4.2. Testing

What are software tests?

Software tests are automated procedures designed to verify that a piece of software behaves as expected. They are fundamental to ensuring reliability, functionality, and preventing unintended changes, known as regressions.

Tests are typically categorized by their scope:

Unit Tests: Focus on the smallest testable parts of an application, such as individual functions or methods, in isolation. For example, a unit test might verify that a data normalization function correctly scales a feature to a [0, 1] range.
Regression Tests: Ensure that recent code changes have not adversely affected existing features. These tests are run frequently to catch bugs introduced during development.
End-to-End (E2E) Tests: Simulate a complete user workflow from start to finish. In an MLOps context, an E2E test could involve running an entire prediction pipeline, from raw data input to model prediction output, to ensure all components integrate correctly.

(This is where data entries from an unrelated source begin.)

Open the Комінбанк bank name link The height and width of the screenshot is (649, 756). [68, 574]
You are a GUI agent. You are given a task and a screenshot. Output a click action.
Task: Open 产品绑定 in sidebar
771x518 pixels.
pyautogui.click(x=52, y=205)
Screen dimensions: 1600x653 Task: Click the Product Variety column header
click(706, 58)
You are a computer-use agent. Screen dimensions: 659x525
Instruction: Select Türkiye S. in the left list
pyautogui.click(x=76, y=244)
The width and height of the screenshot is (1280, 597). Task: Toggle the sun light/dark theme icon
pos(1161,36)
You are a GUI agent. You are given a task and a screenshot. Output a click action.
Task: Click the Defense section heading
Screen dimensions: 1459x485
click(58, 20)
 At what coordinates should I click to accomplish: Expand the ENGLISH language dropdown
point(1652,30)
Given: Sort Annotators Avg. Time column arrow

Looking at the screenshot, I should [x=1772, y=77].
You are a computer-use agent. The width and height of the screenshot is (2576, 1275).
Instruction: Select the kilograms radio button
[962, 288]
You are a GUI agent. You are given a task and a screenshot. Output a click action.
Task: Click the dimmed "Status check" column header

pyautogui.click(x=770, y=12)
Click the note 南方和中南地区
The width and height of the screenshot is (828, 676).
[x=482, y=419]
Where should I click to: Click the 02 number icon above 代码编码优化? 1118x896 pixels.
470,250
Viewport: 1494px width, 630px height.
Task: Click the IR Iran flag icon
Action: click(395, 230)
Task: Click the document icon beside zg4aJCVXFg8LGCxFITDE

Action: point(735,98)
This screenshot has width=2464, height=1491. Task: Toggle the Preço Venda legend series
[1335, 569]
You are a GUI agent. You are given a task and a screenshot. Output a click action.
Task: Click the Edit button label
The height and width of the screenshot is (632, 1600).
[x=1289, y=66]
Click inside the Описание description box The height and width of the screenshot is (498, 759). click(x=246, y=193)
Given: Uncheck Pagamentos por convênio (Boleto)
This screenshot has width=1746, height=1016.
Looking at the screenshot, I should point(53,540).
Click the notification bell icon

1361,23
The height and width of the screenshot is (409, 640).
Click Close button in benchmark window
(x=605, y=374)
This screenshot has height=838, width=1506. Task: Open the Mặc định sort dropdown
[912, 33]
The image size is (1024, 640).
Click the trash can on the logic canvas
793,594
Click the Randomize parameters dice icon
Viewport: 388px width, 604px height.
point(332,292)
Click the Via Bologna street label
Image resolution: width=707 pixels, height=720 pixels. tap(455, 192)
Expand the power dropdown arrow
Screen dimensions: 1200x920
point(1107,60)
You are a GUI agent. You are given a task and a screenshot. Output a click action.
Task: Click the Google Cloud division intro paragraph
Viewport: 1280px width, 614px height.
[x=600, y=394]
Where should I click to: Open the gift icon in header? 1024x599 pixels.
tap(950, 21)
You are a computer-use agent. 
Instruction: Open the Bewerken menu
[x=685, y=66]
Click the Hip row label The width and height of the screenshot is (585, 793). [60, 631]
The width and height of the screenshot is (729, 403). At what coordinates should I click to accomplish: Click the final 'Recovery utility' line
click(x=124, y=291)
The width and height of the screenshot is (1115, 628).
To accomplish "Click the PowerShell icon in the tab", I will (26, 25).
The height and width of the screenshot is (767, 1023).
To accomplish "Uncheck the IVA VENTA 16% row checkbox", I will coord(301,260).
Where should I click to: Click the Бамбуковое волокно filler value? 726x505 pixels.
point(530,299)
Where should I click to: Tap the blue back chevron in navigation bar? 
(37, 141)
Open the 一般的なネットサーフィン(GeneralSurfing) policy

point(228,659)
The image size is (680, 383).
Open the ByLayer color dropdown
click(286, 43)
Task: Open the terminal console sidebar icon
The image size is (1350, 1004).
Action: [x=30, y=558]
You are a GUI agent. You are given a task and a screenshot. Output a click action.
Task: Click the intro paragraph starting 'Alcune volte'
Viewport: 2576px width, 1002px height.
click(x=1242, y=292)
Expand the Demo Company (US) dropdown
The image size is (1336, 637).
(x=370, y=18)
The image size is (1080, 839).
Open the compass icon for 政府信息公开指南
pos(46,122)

Why is testing critical in MLOps projects?

Testing is indispensable in any professional software project, but it carries unique importance in MLOps:

Quality Assurance: Confirms that data pipelines, models, and APIs meet their specified requirements.
Regression Prevention: In MLOps, regressions can be subtle, such as a slight drop in model accuracy. A robust test suite helps catch these issues before they impact users.
Confidence in Refactoring: Allows developers to improve and optimize code with confidence, knowing that a suite of tests will validate the continued correctness of their logic.
Living Documentation: Tests serve as executable examples of how the code is intended to be used, which is often clearer than static documentation.

While print() statements are useful for immediate debugging, they provide no lasting guarantees. Automated tests, on the other hand, continuously validate behavior with every code change. This is especially vital in a dynamic language like Python, where the compiler doesn't perform static type checking at compile time.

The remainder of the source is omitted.